Charter, çift ayrışma mantığının hatalı olabileceği teorik bir durum sunar.[31] Eğer iki görev, görev A ve görev B, hemen hemen tüm aynı sistemleri kullanıyorsa, ancak her biri birbirini dışlayan bir modül farklıysa, bu iki modülün seçici lezyonlanması, A ve B'nin farklı sistemler kullandığını gösterir gibi görünecektir. Charter, yer fıstığına alerjisi olan ancak karidese alerjisi olmayan ve karidese alerjisi olan biri örneğini kullanır. Çift ayrışma mantığının, yer fıstığının ve karidesin farklı sistemler tarafından sindirildiği sonucuna varılmasına neden olduğunu savunuyor.

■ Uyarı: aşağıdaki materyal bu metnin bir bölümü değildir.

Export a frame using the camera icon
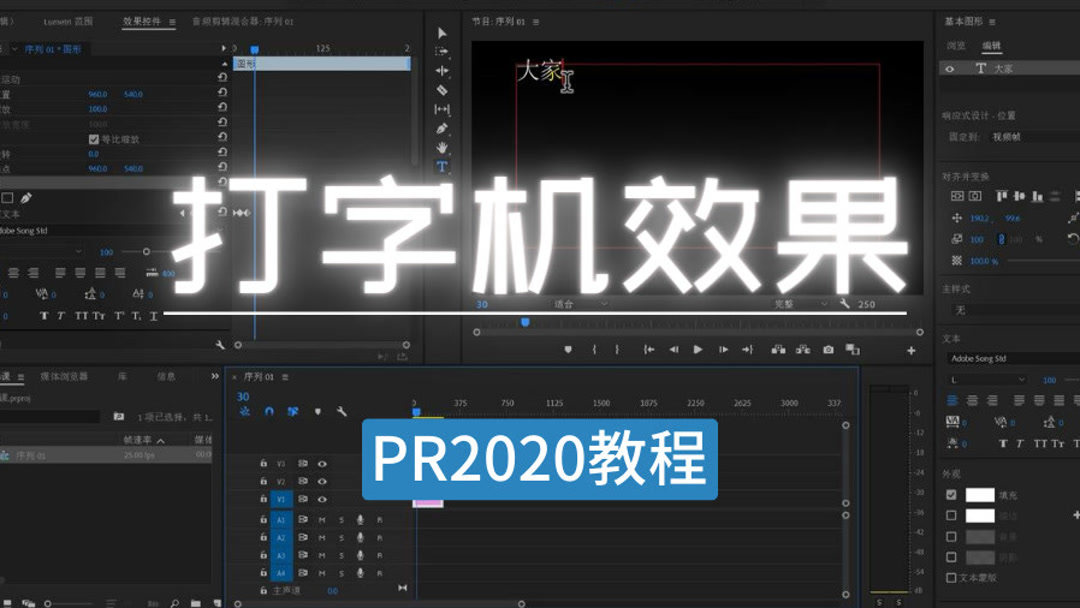This screenshot has width=1080, height=608. [828, 348]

John Dunn, çifte ayrışmaya başka bir itirazda bulunuyor.[32] Gerçek bir açığın varlığını göstermenin kolay olduğunu, ancak başka bir işlevin gerçekten korunduğunu göstermenin zor olduğunu iddia ediyor. Daha fazla veri toplandıkça, sonuçlarınızın değeri sıfır etki boyutunda birleşecektir, ancak her zaman sıfırdan büyük ve sıfırdan daha fazla istatistiksel güce sahip pozitif bir değer olacaktır. Bu nedenle, belirli bir çifte ayrışmanın gerçekte var olduğundan tamamen emin olmak imkansızdır.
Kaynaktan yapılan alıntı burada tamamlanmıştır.